◆ YOUR GOAL
Reproduce verbatim the final portion of the material below, from the line containing "Where should I click to: Open" through its last line, and nothing else.

^^^^^^^^^^^^^^^^

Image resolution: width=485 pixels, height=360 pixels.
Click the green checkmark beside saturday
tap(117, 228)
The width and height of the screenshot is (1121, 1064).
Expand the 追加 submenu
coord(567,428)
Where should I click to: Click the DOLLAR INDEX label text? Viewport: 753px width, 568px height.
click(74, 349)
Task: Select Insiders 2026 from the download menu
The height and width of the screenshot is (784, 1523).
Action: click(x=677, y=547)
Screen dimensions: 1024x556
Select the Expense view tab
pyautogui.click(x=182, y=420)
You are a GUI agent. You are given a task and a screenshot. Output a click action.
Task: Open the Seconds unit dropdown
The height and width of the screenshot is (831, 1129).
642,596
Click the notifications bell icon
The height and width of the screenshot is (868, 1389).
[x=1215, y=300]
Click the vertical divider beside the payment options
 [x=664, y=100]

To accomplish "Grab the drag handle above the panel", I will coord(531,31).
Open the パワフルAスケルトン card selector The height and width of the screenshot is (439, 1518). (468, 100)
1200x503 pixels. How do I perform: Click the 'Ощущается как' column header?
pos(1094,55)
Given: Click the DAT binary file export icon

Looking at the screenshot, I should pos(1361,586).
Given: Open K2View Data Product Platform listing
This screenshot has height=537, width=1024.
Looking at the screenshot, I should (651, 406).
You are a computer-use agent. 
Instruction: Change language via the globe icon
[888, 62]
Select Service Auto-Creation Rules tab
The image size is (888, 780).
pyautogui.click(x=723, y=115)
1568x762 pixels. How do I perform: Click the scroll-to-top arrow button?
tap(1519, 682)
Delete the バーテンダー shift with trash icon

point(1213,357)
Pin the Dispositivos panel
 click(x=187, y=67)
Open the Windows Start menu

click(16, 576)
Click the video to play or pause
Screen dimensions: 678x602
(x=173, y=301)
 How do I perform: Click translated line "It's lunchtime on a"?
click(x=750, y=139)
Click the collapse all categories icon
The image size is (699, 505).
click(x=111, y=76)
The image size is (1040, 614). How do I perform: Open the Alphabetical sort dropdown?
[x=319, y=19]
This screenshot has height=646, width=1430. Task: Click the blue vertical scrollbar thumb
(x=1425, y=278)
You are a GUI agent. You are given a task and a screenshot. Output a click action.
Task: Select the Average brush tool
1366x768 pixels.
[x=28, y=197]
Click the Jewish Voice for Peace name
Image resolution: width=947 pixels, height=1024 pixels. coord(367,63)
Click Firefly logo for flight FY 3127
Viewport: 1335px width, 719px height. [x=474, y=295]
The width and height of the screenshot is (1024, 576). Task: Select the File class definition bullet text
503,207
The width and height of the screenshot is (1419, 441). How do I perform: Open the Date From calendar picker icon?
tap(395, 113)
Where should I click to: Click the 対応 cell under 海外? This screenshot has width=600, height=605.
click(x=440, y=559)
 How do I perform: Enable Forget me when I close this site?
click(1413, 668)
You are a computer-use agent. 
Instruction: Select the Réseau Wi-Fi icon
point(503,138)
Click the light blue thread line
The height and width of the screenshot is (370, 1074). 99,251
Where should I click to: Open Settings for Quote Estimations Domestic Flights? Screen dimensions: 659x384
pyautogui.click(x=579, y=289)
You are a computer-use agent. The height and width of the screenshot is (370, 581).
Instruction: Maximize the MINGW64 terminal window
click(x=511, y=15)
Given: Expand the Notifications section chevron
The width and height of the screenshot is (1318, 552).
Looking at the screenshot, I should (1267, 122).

^^^^^^^^^^^^^^^^

◆ ANSWER BOX
Where should I click to: Open Settings for Quote Estimations Domestic Flights? Screen dimensions: 659x384
pyautogui.click(x=579, y=289)
You are a computer-use agent. The height and width of the screenshot is (370, 581).
Instruction: Maximize the MINGW64 terminal window
click(x=511, y=15)
Given: Expand the Notifications section chevron
The width and height of the screenshot is (1318, 552).
Looking at the screenshot, I should (1267, 122).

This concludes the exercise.